Gérard Vandenbosch van PwC stipt aan dat de verzekeringsmaatschappijen al een tijdje werken aan oplossingen. Zo zijn de contractvoorwaarden van veel tak21-levensverzekeringen aangepast aan de marktomstandigheden, waardoor de gemiddelde gewaarborgde rendementen gedaald zijn. Eind 2011 bedroeg het gemiddeld gewaarborgd rendement op tak21-contracten 3,17 procent, tegen 3,22 procent eind 2010 en 4,5 procent eind 1999. Volgens de Nationale Bank zou daar in 2012 een beleggingsrendement van 4,6 procent tegenover staan. In 2011 was die balans nog negatief, omdat het beleggingsrendement toen slechts 2,8 procent bedroeg.

“Een beleggingsrendement dat lager ligt dan het gemiddeld gewaarborgd rendement op de uitstaande contracten kan de sector enkele jaren aan, maar zo’n toestand mag natuurlijk niet te lang duren”, weet Vandenbosch.
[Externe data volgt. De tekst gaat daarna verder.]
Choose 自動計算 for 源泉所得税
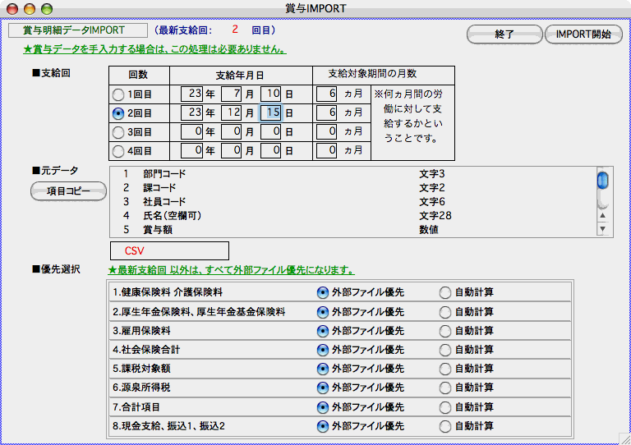Viewport: 631px width, 445px height. pyautogui.click(x=445, y=387)
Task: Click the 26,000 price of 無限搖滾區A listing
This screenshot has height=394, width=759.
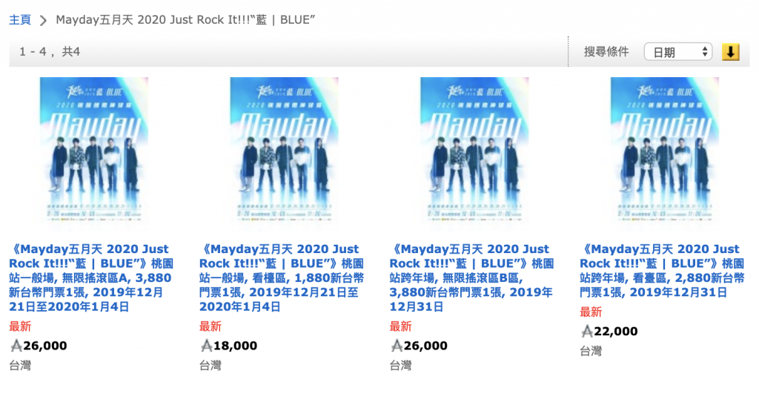Action: tap(45, 346)
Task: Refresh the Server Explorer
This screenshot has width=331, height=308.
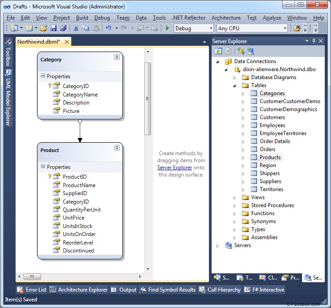Action: (219, 51)
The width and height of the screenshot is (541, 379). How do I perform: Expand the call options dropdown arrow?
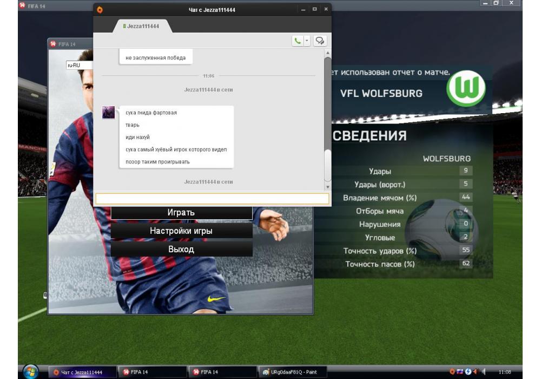tap(306, 41)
Voorlopig ziet hij geen onoverkomelijke problemen. “Op heel lange termijn is een rentepeil van 3 procent een normaal niveau. Daar zitten we nu al een tijd onder, maar als dat beperkt blijft tot enkele jaren kunnen de verzekeraars het probleem in de tijd spreiden en beheren.”
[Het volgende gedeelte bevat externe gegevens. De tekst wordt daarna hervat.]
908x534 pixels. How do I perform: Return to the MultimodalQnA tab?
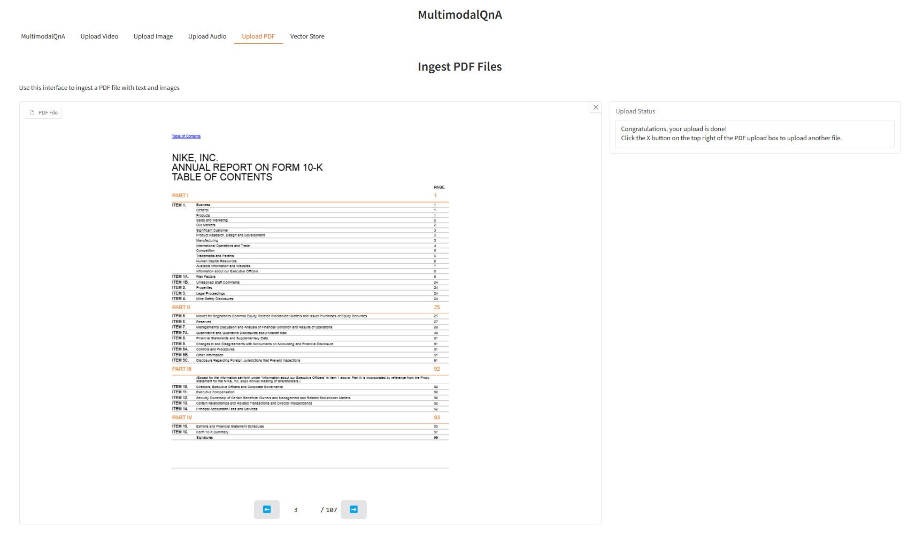(43, 36)
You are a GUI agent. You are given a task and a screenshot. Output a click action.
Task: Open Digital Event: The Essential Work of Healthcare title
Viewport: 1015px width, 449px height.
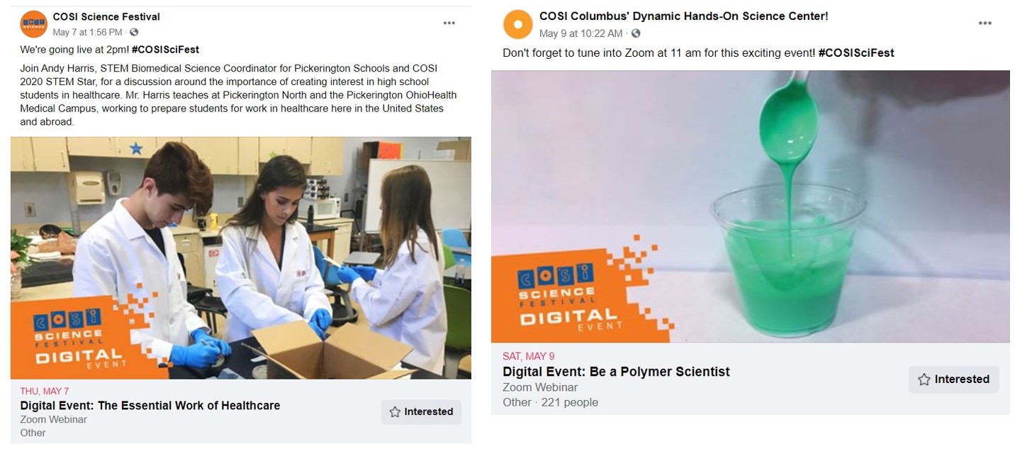click(150, 406)
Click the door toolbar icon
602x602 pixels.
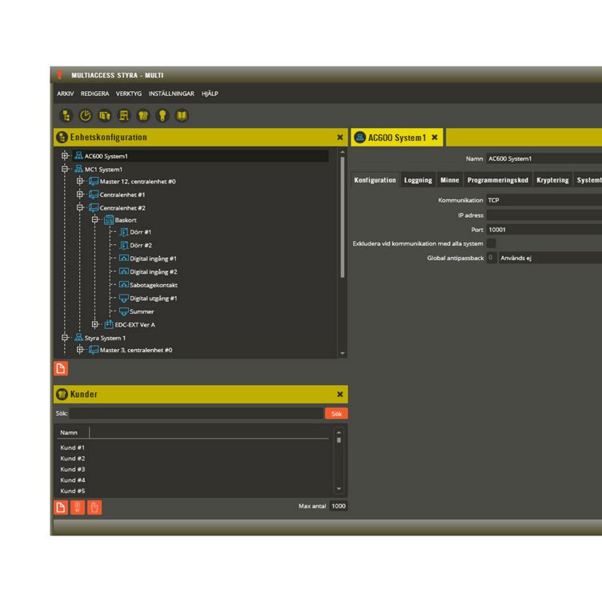[x=106, y=115]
Verzekeraars kunnen ook de samenstelling van hun beleggingsportefeuille aanpassen, met het oog op een hoger rendement. “In aandelen investeren wordt in de nieuwe Solvency II-regelgeving bestraft met hogere kapitaalvereisten, en is dus geen optie. Beleggen in vastgoed biedt wel een alternatief. Het rendement ligt hoger dan dat van staatsobligaties, terwijl de risico’s beperkt blijven.”

Swaptions

Sommige verzekeraars hebben zich tegen de renterisico’s ingedekt via swaptions. Dat zijn opties die het recht geven om de vaste langetermijnrente van obligaties te swappen tegen een variabele rente op korte termijn. Maar dergelijke producten hebben een behoorlijke prijs, wat dan weer drukt op het rendement.

De Nationale Bank raadt de verzekeringsmaatschappijen in elk geval aan voorzichtig om te springen met de omvangrijke niet-gerealiseerde winsten die ze nog hebben op hun obligatieportefeuilles. Meer dan 85 procent van de overheidsobligaties in portefeuille heeft nog een coupon van minstens 3 procent. De papieren winst daarop zou niet ingezet mogen worden om de winstuitkeringen aan polis- of aandeelhouders op korte termijn te ondersteunen, vindt de NBB. Beter is om ze aan te houden als buffer voor de komende jaren. Voor het geval de lage rente op middellange termijn aanhoudt.